Warren Buffett’s decision to dump airline stocks is an unusual move for the long-term focused investor and could be a reckoning for index investing, CNBC’s Jim Cramer said Monday.

U.S. airline stocks sold off during the trading day as investors learned that the Oracle of Omaha said Berkshire Hathaway offloaded its big positions in American, Delta, Southwest and United due to depleted travel demand amid a coronavirus pandemic.

“To me that was an affirmation that … this is where you have to go,” the “Mad Money” host said while pointing to his recommendation of about 100 equities that can perform in this market environment. “Buffett has a long time horizon, some would say too long.”

The move by Buffett, a staunch advocate of investing in low-income index funds, is a noteworthy change for the renowned investor who famously suggested in both 1987 and 2008 that investors should get aggressive about stocks when others are fearful. Buying a down-and-out equity can yield a big return when the market rebounds.

He is now hesitant, however, about the near-term future. Berkshire Hathaway over the weekend revealed it lost $50 billion in its investments during the tumultuous first quarter.

“He’s perfectly willing to lose money in the short-term if he believes there’s a long-term opportunity, but he didn’t [get aggressive] with the airlines,” Cramer said. “He acknowledged that the facts have changed, and he bailed on the whole group because he knows these stocks are toxic.”

The stock market finished the trading day in the green as investors considered the reopening of the U.S. economy and teetering relations with China. The Dow Jones picked up 26 points, or 0.11%, to close at 23,749.76, and the S&P 500 expanded 0.43% to 2,842.74. The Nasdaq Composite surged ahead 1.23%.

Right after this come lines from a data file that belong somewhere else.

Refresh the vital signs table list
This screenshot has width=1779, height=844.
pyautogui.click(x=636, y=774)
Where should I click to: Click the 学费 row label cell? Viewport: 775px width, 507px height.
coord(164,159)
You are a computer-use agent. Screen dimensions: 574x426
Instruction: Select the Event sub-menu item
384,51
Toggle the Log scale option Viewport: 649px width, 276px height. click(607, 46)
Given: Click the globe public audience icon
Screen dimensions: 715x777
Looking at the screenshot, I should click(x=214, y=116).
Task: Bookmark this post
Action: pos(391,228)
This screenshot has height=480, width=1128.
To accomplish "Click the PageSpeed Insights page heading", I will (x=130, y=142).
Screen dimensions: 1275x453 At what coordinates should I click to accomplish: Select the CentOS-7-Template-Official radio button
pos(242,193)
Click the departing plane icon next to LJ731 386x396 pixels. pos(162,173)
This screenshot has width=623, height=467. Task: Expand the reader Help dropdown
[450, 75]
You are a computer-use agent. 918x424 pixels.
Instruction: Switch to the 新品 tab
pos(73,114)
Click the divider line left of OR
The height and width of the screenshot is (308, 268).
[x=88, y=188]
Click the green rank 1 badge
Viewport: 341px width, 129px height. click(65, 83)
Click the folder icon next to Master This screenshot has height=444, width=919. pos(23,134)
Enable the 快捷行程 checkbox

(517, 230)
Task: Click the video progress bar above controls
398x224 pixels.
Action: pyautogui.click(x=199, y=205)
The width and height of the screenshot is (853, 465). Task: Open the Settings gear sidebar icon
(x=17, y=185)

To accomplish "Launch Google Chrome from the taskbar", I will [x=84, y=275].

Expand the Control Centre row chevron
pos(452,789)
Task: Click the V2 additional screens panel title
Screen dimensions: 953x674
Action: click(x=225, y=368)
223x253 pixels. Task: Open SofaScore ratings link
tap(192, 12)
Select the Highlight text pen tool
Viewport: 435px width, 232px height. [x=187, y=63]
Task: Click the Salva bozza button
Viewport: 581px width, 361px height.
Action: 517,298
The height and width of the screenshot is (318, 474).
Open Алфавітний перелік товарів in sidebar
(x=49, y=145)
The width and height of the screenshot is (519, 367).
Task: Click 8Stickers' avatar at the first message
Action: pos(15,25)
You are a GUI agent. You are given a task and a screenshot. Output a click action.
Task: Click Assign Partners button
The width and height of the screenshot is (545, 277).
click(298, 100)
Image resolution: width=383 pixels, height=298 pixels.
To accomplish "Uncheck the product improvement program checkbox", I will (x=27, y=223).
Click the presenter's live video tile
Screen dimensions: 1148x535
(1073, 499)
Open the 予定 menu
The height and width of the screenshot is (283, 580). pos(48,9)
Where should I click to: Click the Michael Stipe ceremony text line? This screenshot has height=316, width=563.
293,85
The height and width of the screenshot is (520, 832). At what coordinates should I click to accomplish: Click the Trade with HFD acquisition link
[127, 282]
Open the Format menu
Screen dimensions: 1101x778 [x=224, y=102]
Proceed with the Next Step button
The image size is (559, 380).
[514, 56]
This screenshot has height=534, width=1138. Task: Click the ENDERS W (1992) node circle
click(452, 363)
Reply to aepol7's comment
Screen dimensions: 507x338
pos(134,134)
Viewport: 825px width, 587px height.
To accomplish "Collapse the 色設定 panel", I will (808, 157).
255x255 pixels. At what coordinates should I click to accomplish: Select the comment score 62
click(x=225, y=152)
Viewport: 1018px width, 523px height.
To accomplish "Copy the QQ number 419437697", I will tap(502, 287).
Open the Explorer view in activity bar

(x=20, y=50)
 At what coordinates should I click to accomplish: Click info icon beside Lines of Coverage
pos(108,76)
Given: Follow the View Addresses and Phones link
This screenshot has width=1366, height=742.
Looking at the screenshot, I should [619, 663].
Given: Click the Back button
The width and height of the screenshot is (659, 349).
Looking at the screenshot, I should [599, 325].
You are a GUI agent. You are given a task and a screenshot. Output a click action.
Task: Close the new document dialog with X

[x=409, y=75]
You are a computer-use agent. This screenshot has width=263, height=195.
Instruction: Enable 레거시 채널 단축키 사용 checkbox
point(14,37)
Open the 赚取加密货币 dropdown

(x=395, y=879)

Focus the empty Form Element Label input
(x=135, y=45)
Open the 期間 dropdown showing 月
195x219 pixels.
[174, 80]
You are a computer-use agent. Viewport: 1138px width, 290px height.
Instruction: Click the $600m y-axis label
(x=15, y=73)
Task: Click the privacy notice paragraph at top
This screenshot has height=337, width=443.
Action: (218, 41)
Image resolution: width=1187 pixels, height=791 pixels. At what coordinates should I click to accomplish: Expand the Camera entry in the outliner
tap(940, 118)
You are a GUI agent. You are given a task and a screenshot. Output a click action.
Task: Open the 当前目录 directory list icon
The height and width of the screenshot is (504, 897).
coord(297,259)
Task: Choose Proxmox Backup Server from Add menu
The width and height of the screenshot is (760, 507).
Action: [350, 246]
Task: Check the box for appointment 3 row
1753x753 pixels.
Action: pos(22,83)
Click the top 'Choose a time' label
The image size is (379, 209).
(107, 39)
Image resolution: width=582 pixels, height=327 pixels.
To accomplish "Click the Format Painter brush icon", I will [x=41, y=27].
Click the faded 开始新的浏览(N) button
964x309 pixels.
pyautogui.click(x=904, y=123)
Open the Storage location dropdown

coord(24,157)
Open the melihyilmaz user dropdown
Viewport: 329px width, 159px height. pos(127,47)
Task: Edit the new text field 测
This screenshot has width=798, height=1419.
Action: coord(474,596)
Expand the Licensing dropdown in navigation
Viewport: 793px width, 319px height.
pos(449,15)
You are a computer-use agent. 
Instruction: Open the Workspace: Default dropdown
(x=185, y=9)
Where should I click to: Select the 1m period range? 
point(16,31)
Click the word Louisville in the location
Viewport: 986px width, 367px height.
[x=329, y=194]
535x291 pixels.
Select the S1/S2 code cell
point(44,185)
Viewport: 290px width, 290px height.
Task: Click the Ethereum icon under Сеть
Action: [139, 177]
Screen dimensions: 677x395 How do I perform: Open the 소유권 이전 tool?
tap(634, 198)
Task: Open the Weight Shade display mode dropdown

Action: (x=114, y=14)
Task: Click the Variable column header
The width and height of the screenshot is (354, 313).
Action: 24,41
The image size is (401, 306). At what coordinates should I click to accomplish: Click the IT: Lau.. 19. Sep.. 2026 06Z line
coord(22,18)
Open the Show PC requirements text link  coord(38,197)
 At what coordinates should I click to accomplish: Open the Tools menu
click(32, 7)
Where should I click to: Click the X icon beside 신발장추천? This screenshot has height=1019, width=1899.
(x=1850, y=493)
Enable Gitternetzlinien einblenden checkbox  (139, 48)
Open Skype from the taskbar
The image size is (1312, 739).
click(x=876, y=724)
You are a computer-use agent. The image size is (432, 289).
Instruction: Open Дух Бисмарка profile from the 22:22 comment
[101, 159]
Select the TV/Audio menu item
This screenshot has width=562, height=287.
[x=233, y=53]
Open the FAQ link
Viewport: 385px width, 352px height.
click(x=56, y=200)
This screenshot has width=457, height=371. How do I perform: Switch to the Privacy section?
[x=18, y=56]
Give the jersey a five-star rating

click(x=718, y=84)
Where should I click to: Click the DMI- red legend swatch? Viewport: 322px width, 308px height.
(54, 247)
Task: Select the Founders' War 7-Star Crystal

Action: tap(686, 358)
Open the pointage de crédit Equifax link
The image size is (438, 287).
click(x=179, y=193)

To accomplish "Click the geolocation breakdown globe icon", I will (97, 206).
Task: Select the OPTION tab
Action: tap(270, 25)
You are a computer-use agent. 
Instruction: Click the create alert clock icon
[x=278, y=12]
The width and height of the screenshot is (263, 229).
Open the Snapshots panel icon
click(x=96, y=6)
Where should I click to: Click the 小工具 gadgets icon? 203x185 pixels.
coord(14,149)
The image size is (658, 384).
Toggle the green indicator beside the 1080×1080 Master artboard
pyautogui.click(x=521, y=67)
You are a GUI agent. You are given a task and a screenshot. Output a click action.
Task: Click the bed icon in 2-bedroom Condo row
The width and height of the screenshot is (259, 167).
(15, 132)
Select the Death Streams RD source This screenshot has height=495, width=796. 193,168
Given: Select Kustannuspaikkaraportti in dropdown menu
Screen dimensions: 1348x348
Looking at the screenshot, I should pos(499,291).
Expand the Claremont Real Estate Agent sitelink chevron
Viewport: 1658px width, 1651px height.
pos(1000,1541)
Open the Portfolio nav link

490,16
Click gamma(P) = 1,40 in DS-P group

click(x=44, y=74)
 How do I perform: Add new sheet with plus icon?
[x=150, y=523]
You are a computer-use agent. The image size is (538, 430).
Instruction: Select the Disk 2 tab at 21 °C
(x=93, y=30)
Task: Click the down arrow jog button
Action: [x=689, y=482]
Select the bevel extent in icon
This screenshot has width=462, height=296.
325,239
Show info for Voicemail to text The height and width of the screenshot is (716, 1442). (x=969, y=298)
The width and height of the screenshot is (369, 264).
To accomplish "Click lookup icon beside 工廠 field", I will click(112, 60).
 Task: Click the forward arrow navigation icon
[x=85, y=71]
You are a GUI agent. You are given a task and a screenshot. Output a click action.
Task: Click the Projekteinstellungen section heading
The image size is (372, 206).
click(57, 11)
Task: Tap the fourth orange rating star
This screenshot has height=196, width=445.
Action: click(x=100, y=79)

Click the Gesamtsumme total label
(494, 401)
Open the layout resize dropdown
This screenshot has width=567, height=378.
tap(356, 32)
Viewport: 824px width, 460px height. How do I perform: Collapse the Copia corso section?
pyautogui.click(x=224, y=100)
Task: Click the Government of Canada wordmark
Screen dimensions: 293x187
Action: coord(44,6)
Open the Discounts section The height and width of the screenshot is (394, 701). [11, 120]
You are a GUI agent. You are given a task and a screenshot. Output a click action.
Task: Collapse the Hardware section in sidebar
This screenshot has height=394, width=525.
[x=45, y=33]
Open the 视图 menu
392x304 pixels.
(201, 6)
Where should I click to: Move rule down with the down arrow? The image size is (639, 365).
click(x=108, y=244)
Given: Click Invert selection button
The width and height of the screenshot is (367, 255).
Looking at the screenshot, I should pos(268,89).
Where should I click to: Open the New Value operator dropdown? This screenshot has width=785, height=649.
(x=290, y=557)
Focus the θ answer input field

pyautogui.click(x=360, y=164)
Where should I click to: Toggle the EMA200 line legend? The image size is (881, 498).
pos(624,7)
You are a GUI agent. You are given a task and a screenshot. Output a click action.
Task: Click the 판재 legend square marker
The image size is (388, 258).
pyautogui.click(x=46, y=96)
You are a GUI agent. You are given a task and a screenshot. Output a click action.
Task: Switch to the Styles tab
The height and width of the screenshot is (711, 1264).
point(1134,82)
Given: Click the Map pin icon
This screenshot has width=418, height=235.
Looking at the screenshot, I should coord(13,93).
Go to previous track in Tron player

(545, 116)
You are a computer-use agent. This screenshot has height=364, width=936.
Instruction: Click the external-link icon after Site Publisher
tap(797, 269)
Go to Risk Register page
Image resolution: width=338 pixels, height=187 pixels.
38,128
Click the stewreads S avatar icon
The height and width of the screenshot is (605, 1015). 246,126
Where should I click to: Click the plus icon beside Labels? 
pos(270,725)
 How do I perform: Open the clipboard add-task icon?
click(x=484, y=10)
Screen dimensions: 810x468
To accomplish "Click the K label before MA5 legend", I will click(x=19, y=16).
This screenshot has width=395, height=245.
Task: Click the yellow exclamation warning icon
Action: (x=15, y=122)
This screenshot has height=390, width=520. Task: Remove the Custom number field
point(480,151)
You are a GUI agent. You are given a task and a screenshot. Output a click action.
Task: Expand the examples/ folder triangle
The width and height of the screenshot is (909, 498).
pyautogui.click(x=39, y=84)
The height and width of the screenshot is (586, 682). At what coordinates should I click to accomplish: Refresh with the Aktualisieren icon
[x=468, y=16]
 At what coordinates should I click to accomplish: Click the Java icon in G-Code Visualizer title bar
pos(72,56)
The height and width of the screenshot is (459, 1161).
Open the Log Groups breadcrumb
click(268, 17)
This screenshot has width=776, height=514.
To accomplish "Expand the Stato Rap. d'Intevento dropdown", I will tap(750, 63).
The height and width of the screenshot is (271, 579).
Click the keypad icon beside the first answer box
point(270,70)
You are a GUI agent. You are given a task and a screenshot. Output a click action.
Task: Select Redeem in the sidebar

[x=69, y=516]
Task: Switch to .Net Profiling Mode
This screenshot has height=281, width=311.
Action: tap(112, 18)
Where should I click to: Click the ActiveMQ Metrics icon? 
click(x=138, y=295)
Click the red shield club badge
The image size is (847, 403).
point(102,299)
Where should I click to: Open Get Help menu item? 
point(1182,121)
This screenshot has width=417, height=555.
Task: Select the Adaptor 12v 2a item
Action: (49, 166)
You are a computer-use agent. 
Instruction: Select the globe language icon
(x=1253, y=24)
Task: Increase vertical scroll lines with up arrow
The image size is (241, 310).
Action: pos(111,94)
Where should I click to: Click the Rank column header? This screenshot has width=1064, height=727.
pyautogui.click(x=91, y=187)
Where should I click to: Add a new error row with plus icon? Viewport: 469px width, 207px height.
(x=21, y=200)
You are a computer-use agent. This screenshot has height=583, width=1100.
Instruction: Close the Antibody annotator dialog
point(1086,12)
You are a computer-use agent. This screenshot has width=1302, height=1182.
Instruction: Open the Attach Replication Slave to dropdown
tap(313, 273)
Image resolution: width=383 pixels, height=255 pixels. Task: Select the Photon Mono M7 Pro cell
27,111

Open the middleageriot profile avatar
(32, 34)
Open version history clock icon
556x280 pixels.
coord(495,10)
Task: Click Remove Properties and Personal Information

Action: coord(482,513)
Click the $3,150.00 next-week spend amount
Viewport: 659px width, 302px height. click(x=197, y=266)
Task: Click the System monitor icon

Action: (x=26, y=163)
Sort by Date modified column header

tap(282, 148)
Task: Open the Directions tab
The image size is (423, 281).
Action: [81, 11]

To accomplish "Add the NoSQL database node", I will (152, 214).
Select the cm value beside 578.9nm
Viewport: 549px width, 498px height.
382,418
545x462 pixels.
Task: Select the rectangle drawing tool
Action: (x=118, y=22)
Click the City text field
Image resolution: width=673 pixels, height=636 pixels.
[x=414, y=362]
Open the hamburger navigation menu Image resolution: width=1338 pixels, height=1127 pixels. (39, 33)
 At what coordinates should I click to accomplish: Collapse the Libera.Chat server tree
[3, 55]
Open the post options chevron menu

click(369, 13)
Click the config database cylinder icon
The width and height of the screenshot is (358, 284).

“I recommend selling” some position in the S&P 500 index fund “if the [upward] streak continues,” Cramer said.

He also said he thinks “many investors are in denial about how bad things can be for” some of the most vulnerable companies.

Cramer, on the other hand, has spent recent weeks advocating that “Mad Money” viewers opt for stock picking over index investing in this uncertain market. The host warns that a basket of stocks — such as the S&P 500, which is largely representative of large-cap publicly traded companies — forces investors to take the high-performing holdings with the laggards.

“If you’re in individual stocks and they can grow even in tough times, then you should be in much better shape than the index-fund investors who are really stuck holding the bad with the good, because right now there’s a lot more bad than Wall Street seems to think,” he said.

Buffett, however, continued to voice support for buying a broad stock market index fund for the long haul at Berkshire’s annual meeting. He said people are paying “huge amounts of money” for “advice they really don’t need” through a stock brokerage.

“In my view, for most people, the best thing to do is owning the S&P 500 index fund,” Buffett said. “If you bet on America and sustain that position for decades, you’d do far better than buying Treasury securities, or far better than following people who tell you” what securities to buy.